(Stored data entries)
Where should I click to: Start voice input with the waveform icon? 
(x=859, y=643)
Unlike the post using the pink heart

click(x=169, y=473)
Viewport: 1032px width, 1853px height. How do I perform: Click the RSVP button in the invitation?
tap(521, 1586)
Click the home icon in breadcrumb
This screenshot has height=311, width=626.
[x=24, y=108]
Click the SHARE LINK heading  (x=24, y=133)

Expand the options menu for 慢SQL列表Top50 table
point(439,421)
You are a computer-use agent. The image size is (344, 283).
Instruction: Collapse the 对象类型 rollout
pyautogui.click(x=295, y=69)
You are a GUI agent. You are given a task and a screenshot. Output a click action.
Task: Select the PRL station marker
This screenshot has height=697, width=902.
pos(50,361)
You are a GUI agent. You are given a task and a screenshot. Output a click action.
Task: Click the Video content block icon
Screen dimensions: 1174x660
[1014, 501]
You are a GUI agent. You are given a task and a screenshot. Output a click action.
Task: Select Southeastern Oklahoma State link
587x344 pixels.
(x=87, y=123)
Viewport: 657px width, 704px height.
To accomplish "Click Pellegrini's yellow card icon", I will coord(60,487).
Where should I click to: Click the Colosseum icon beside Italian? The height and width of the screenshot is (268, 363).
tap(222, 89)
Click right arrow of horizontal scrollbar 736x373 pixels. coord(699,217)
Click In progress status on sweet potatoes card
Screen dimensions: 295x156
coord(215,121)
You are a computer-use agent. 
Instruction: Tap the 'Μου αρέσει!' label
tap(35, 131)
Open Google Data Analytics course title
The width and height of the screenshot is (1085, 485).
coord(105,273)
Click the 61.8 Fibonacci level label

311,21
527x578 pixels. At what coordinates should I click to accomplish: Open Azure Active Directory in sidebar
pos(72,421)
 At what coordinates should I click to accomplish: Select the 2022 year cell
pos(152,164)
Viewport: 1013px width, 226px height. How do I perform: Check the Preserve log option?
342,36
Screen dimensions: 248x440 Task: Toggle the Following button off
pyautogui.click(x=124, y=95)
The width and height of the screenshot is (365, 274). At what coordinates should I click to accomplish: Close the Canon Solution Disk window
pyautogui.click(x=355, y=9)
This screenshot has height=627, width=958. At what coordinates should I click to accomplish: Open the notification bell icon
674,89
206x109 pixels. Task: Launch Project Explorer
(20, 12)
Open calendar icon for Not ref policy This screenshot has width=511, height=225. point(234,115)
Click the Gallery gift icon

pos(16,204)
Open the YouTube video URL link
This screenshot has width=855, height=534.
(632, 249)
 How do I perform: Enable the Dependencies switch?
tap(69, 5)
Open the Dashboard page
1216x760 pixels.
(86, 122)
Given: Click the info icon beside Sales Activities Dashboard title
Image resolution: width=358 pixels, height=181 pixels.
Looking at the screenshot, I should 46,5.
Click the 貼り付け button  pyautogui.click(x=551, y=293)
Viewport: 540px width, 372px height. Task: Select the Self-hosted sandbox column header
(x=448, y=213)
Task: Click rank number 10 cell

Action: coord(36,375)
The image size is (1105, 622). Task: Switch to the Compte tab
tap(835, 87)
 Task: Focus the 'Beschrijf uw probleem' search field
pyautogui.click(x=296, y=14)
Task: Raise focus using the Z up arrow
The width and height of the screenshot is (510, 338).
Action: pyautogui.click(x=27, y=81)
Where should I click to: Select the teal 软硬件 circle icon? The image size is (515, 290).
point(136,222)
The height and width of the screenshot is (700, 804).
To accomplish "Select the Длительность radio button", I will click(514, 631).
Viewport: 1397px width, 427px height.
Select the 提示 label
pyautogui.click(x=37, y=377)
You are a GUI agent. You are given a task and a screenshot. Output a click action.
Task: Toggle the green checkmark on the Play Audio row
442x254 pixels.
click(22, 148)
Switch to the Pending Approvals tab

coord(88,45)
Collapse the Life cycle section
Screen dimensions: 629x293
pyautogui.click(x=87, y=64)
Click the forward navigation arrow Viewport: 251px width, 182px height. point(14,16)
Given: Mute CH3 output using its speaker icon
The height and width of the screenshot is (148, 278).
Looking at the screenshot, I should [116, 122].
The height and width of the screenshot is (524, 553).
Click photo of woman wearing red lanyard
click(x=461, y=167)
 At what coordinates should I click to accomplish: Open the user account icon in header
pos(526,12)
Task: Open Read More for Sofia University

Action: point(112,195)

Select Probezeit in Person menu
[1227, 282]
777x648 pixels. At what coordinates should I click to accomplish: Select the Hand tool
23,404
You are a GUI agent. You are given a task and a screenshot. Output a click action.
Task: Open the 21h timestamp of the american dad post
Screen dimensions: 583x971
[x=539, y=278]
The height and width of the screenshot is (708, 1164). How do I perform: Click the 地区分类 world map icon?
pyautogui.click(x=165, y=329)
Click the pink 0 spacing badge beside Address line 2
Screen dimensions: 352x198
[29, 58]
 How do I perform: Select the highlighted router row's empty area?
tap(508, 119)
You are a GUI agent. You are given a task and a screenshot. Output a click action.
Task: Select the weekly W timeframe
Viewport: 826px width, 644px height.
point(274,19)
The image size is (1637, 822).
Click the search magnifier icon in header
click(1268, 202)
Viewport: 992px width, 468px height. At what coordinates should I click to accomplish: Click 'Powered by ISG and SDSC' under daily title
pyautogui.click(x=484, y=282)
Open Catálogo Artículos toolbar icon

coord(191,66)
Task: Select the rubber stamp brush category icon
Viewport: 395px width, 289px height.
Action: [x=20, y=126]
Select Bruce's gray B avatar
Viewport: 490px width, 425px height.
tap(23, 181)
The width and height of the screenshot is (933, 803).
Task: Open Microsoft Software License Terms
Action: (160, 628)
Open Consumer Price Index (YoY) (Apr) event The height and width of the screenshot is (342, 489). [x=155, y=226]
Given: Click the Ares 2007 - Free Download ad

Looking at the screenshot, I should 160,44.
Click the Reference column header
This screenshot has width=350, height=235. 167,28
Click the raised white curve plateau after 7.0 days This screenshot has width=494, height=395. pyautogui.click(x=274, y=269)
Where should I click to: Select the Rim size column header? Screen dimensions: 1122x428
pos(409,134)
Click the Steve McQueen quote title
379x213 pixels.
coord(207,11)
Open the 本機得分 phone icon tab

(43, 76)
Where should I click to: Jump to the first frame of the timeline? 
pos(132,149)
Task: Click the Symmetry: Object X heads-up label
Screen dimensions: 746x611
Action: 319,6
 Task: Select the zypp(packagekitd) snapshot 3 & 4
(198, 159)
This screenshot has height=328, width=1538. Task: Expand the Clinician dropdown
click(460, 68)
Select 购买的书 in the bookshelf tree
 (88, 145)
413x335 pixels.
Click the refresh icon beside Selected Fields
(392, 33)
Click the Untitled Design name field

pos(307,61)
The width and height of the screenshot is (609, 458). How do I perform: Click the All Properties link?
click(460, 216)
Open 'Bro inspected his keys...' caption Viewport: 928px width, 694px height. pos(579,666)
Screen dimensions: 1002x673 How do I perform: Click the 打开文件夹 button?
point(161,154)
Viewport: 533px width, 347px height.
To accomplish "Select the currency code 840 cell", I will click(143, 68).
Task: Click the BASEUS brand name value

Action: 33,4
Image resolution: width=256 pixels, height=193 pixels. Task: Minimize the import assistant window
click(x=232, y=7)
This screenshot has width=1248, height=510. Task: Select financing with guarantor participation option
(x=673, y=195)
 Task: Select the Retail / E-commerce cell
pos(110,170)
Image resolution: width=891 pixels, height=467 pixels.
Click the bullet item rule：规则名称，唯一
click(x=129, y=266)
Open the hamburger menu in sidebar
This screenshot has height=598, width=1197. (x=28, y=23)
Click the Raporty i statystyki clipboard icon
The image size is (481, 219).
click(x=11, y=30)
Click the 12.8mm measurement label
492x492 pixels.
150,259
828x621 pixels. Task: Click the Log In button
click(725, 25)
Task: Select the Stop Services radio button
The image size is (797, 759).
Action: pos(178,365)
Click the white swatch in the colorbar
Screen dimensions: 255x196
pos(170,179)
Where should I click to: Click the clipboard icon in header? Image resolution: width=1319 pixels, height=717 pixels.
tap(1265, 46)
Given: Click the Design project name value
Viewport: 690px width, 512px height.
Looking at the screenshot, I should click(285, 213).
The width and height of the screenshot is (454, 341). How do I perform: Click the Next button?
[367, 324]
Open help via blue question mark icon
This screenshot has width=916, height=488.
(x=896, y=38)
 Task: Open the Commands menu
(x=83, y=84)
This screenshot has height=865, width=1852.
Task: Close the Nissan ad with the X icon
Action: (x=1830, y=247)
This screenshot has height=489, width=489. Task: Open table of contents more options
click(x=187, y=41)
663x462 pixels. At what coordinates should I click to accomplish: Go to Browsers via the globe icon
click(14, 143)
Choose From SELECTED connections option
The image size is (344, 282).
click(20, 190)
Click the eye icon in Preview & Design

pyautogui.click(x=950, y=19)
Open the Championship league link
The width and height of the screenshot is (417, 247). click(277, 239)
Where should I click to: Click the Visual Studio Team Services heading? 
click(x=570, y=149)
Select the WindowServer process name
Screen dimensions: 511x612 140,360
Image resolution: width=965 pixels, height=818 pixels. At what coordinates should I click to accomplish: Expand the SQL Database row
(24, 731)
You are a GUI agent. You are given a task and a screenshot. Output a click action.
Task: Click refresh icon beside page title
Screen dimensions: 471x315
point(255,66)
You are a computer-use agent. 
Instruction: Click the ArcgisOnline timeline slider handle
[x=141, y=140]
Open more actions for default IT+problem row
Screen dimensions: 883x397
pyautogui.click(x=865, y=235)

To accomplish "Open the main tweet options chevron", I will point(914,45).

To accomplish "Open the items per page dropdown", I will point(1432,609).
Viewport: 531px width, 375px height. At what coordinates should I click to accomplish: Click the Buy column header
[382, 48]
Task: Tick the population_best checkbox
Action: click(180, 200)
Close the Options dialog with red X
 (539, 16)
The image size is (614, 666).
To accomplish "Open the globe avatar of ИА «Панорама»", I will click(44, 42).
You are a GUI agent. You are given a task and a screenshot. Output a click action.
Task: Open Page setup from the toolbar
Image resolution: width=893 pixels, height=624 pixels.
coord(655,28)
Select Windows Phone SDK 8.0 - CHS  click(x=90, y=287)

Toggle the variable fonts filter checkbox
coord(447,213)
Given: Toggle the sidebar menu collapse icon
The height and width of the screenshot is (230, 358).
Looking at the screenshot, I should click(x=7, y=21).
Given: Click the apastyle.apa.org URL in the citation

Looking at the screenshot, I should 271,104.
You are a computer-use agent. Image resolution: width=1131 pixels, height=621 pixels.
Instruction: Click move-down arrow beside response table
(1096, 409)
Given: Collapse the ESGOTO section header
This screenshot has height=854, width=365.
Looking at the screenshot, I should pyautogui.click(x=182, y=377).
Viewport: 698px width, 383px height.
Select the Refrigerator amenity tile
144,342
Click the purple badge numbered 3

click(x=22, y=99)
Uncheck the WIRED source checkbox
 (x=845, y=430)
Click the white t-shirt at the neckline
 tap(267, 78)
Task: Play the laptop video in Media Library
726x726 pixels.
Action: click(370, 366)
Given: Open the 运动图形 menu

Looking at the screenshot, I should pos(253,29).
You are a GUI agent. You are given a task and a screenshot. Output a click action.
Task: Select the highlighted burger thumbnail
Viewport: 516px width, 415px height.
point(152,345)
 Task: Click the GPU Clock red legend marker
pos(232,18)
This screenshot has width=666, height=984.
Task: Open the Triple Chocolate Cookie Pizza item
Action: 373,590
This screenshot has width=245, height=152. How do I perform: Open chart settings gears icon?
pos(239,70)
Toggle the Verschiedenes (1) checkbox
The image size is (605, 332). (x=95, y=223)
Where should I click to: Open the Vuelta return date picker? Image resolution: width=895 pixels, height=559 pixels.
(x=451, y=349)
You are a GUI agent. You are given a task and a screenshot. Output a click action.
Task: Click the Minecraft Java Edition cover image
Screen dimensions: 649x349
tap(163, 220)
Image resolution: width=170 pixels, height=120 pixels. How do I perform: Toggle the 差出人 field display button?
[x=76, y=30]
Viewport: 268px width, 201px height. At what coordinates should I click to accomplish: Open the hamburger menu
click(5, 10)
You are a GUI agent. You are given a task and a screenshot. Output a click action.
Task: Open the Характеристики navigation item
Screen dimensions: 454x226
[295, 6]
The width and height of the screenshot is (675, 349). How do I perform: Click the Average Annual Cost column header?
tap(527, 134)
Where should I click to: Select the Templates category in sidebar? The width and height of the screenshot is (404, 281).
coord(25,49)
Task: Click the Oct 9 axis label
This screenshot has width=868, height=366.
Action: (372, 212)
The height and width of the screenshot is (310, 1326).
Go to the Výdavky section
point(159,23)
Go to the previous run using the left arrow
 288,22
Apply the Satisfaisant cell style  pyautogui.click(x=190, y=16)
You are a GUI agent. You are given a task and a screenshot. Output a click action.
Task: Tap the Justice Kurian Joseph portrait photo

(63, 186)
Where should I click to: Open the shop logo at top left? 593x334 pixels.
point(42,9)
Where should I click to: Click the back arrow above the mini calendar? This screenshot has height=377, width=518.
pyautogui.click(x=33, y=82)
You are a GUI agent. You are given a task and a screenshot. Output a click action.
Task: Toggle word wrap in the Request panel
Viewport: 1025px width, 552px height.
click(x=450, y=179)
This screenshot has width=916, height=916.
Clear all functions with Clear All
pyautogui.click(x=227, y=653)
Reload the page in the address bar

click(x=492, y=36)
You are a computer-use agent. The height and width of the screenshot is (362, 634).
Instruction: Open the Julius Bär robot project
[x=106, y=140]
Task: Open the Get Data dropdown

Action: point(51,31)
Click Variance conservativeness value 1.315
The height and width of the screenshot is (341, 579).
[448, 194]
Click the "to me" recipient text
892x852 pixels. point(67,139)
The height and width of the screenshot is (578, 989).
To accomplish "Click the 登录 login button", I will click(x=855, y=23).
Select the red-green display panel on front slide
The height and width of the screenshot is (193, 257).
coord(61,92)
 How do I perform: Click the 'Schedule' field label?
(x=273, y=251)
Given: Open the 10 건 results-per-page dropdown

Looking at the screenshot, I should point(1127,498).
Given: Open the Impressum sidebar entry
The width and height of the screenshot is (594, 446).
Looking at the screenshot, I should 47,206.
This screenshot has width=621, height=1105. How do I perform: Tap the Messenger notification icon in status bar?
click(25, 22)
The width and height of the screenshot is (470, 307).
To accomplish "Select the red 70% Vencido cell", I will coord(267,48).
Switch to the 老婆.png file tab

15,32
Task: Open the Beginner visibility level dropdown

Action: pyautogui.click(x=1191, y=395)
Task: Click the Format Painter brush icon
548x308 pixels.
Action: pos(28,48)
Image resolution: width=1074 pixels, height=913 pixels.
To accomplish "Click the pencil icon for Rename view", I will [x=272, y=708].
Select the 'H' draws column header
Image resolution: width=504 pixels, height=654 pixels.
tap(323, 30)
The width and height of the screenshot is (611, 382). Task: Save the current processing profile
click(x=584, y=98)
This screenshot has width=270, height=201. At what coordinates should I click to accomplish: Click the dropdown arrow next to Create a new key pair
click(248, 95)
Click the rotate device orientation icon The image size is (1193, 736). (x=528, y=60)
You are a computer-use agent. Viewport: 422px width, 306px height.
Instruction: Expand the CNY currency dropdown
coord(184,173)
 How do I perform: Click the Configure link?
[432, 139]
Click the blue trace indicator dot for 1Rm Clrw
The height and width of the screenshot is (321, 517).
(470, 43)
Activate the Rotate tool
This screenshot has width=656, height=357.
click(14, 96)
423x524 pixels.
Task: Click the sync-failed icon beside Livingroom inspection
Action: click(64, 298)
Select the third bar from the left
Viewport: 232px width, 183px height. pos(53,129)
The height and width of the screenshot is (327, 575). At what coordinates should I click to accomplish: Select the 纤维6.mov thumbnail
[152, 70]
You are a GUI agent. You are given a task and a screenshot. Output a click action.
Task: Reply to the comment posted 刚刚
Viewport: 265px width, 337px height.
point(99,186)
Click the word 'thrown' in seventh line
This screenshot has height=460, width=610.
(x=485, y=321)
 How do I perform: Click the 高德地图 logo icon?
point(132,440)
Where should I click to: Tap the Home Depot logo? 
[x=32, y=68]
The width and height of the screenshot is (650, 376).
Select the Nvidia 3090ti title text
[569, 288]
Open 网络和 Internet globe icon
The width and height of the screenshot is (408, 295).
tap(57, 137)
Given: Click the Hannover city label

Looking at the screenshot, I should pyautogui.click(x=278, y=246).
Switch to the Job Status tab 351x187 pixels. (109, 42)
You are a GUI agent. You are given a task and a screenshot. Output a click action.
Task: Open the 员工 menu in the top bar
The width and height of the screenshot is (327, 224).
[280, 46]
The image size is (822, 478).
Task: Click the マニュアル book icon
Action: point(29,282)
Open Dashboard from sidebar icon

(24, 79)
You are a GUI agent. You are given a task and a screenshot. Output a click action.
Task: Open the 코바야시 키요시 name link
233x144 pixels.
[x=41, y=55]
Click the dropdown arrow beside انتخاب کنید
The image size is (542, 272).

### Exercise objective
The response must hold only the lines above from the line with "Click the word 'thrown' in seventh line" through the line with "The width and height of the screenshot is (650, 376).", each copied exactly, both ends kept.

### Task response
Click the word 'thrown' in seventh line
This screenshot has height=460, width=610.
(x=485, y=321)
 How do I perform: Click the 高德地图 logo icon?
point(132,440)
Where should I click to: Tap the Home Depot logo? 
[x=32, y=68]
The width and height of the screenshot is (650, 376).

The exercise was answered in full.